“I’m too stiff to be happy,” said Lance. “I vote we furnish this club.”
Carried, nem. com. “I’m afraid, though,” said Sam, “that I shall not be able to contribute much.”
“Wait till you’re asked, my son,” said Dubby. “By the time we five have finished looting our homes, this place will be a little palace.”
Loot is a brave word, suggestive of the treasures of the purple East, but it was, in most instances, a case of permitted loot, the offscourings of lumber rooms. Sandy Reed, however, was the sort of boy who is happiest with a hammer in his hand, and Dubby had an eye for chintz. To repair the veteran furniture which they brought struck Sandy as work for a man. Behind him was his infantile past of fret-work and model yachts; before him the foremanship of the Hell-fire Club repair-shop. He worked and was the cause of work in others. And it was willing work, partly because it was for an idea, partly because that first day had threatened boredom and here was something definite to do, mostly because it was making a noise.
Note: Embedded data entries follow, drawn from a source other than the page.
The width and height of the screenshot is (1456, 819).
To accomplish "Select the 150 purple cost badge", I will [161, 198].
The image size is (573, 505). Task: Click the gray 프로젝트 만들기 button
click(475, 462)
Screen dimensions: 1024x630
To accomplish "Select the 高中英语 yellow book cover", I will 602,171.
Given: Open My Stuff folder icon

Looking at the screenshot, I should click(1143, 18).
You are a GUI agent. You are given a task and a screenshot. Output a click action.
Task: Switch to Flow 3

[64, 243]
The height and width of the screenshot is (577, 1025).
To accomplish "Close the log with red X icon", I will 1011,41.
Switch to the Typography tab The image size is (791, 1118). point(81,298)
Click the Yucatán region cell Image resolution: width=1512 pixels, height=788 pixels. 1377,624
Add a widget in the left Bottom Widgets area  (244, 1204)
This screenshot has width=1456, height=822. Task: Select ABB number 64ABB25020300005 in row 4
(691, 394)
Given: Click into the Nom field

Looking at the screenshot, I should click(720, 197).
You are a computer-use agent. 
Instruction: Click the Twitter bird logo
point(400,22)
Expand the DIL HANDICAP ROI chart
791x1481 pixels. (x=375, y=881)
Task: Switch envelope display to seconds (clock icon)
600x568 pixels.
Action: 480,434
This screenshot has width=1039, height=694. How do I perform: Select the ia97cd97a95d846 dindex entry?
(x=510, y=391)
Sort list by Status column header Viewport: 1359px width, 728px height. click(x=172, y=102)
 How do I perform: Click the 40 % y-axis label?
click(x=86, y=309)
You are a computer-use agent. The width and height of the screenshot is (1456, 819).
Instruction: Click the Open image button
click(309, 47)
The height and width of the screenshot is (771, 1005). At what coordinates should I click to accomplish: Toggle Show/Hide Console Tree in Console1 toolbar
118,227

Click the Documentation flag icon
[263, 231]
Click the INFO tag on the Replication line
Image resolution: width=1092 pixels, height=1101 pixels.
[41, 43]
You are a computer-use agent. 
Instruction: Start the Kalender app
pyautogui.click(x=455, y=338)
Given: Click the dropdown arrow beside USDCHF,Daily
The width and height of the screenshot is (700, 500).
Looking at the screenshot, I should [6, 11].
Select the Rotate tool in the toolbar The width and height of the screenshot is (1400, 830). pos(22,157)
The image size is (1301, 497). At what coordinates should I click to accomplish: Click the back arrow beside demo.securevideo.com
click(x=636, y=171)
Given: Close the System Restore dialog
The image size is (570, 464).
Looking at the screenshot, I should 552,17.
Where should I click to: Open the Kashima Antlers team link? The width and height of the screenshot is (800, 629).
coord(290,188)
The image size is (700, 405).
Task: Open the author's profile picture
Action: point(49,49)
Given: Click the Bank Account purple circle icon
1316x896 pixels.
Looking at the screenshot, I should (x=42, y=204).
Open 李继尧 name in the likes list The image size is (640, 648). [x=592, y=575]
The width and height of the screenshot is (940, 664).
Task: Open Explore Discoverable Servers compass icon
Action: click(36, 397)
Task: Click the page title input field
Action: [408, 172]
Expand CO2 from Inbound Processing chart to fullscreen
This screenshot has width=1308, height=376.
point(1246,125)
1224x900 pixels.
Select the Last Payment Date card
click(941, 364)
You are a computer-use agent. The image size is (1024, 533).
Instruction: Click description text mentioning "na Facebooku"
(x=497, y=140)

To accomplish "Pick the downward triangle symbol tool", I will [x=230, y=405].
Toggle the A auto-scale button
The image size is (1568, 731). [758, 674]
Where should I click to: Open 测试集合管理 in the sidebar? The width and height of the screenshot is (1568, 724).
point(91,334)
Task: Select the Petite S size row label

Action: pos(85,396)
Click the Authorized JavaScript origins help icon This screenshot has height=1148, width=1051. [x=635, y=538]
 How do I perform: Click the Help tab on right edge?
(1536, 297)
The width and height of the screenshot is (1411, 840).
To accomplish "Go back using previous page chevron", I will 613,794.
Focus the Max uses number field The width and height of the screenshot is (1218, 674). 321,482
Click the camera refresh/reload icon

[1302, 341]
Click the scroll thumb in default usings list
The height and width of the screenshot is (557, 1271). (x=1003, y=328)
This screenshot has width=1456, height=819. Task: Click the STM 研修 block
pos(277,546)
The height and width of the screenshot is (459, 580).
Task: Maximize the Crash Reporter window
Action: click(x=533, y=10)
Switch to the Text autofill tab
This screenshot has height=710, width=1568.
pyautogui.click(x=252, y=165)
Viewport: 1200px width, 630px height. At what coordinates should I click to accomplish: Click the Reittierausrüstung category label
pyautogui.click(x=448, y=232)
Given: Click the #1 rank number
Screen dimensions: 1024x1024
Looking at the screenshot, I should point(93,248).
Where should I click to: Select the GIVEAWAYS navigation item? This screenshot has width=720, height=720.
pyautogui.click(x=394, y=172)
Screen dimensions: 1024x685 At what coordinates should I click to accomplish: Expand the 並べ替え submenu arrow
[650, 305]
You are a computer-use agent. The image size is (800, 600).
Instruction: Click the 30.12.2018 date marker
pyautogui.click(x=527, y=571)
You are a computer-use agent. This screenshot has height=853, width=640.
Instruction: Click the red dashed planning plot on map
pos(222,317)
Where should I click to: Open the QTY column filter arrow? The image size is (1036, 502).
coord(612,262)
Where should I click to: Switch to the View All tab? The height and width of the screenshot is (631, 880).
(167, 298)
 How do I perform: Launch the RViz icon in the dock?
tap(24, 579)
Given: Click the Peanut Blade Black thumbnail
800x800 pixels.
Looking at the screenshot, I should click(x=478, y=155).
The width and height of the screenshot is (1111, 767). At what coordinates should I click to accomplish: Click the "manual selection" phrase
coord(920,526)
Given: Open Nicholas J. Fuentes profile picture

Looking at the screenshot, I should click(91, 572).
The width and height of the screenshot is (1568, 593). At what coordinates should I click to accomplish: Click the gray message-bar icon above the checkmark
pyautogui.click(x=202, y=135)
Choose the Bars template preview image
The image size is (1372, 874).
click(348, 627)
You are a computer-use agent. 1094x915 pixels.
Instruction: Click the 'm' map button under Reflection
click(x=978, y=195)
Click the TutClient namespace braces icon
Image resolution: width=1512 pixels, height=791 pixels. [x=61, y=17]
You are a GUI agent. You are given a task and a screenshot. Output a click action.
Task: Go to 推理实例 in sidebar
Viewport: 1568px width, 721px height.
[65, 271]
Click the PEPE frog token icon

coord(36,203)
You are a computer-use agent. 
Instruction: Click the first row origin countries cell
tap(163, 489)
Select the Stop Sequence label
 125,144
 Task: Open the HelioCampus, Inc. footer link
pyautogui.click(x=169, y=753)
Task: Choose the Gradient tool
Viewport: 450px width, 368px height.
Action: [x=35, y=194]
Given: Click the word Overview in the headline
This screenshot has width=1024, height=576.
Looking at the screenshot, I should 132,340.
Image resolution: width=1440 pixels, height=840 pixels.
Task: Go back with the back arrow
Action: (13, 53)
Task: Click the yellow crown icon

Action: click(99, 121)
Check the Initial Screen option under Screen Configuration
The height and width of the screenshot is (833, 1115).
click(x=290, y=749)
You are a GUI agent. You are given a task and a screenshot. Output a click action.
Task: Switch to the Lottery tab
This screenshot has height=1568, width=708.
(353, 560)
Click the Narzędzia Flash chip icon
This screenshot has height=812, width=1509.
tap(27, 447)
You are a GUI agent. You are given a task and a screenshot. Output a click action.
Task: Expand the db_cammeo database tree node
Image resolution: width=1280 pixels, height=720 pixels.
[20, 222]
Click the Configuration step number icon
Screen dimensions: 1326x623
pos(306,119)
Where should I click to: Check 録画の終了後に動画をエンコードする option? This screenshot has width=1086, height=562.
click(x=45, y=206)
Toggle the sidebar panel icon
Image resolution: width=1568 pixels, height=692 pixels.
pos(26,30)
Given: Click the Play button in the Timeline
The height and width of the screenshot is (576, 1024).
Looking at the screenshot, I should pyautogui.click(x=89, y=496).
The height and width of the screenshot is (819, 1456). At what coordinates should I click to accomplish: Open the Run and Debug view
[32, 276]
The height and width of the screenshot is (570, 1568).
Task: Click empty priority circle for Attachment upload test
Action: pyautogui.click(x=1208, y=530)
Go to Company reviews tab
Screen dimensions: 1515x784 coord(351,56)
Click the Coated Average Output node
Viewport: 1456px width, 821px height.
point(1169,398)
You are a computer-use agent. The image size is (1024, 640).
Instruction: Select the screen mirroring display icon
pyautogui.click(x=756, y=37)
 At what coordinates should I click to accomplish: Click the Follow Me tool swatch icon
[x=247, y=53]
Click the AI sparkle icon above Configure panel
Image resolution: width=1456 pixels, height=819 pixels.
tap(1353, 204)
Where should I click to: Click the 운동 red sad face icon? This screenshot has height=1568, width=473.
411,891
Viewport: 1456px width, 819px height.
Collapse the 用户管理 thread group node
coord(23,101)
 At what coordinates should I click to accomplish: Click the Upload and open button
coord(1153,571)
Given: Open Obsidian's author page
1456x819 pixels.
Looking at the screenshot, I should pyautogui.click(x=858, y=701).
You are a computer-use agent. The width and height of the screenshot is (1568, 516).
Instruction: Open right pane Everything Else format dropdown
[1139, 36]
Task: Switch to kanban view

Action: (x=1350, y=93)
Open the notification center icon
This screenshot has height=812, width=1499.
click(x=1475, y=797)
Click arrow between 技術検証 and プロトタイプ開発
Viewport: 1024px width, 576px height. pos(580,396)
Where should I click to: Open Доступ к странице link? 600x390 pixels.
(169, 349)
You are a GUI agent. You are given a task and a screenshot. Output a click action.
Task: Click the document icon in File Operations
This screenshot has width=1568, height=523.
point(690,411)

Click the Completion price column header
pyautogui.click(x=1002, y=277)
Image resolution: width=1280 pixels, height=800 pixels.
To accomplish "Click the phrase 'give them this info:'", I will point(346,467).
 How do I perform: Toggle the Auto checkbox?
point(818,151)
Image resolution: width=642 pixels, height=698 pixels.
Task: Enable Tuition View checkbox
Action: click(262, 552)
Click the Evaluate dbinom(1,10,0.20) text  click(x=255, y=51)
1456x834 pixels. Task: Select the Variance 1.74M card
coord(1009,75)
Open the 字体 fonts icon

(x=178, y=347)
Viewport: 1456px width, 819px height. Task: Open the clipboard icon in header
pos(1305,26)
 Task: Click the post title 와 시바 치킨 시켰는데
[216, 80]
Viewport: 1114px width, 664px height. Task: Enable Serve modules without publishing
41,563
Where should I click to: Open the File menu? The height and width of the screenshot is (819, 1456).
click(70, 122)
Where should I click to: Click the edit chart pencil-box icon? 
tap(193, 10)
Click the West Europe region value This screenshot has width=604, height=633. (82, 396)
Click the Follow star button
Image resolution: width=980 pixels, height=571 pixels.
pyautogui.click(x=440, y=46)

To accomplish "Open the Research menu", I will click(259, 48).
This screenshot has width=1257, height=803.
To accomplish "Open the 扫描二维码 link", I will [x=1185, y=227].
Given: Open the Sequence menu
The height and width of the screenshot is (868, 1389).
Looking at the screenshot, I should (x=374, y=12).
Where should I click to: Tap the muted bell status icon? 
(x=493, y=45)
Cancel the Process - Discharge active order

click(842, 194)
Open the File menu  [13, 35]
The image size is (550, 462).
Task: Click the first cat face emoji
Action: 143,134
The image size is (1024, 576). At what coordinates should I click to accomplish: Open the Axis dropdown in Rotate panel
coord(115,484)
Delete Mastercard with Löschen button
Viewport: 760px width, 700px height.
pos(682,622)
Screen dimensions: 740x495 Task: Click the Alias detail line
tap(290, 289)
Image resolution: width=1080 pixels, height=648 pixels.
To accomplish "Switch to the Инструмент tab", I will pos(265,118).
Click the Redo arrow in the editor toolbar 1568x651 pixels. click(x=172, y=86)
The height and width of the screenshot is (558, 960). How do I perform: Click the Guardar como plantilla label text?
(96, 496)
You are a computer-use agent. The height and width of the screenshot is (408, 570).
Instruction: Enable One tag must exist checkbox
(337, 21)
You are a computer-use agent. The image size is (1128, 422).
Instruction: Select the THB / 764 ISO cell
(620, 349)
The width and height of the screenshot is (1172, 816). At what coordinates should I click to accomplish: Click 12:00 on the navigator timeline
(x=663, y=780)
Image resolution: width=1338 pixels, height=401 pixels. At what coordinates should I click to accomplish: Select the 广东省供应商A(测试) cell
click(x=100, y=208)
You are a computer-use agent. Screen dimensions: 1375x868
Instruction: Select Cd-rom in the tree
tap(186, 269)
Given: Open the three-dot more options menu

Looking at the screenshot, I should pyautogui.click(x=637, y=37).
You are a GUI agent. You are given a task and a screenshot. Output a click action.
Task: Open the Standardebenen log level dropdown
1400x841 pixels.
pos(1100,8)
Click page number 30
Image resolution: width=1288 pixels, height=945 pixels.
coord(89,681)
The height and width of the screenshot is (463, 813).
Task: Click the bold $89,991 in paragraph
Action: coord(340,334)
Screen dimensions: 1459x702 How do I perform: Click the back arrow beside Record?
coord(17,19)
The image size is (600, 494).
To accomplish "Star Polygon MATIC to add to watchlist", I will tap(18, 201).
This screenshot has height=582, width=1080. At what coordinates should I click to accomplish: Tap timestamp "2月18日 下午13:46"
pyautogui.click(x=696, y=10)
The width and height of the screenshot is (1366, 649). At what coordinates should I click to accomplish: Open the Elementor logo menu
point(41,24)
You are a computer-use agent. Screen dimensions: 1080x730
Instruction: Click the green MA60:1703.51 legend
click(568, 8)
The ill-assorted chairs, tables and sofas which they collected under their roof had this in common at the end, that they were strong; and having by their own efforts made them strong, the boys did not by their rioting make them weak again. They respected their handiwork, and Dubby’s chintz procured a sort of uniformity.
A club, of course, must eat and drink, and kitchen utensils, mostly odd but all practicable, were gathered together that they might precede the pleasures of eating with the pleasures of cooking. It was camp-life in town, except that they went home to sleep, and so long as the activities of “settling in” endured, they relished it abundantly.
About a fortnight was what Sam had mentally set as the life of the Hell-fire Club, and he had no intentions of paying the rent by himself for more than a week or so. They had decided that Sunday was not a club-day—there were difficulties at home—and Sam took George Chappie for a walk. “I like this street,” he said as they turned the corner. “Madge always fancied this district.”
“Did she?” said George gloomily.
“We’ll go in here,” and Sam produced the key and introduced George to the Club premises. “What do you think of it?”
The chintz took George’s eye at once. “By gum!” he said.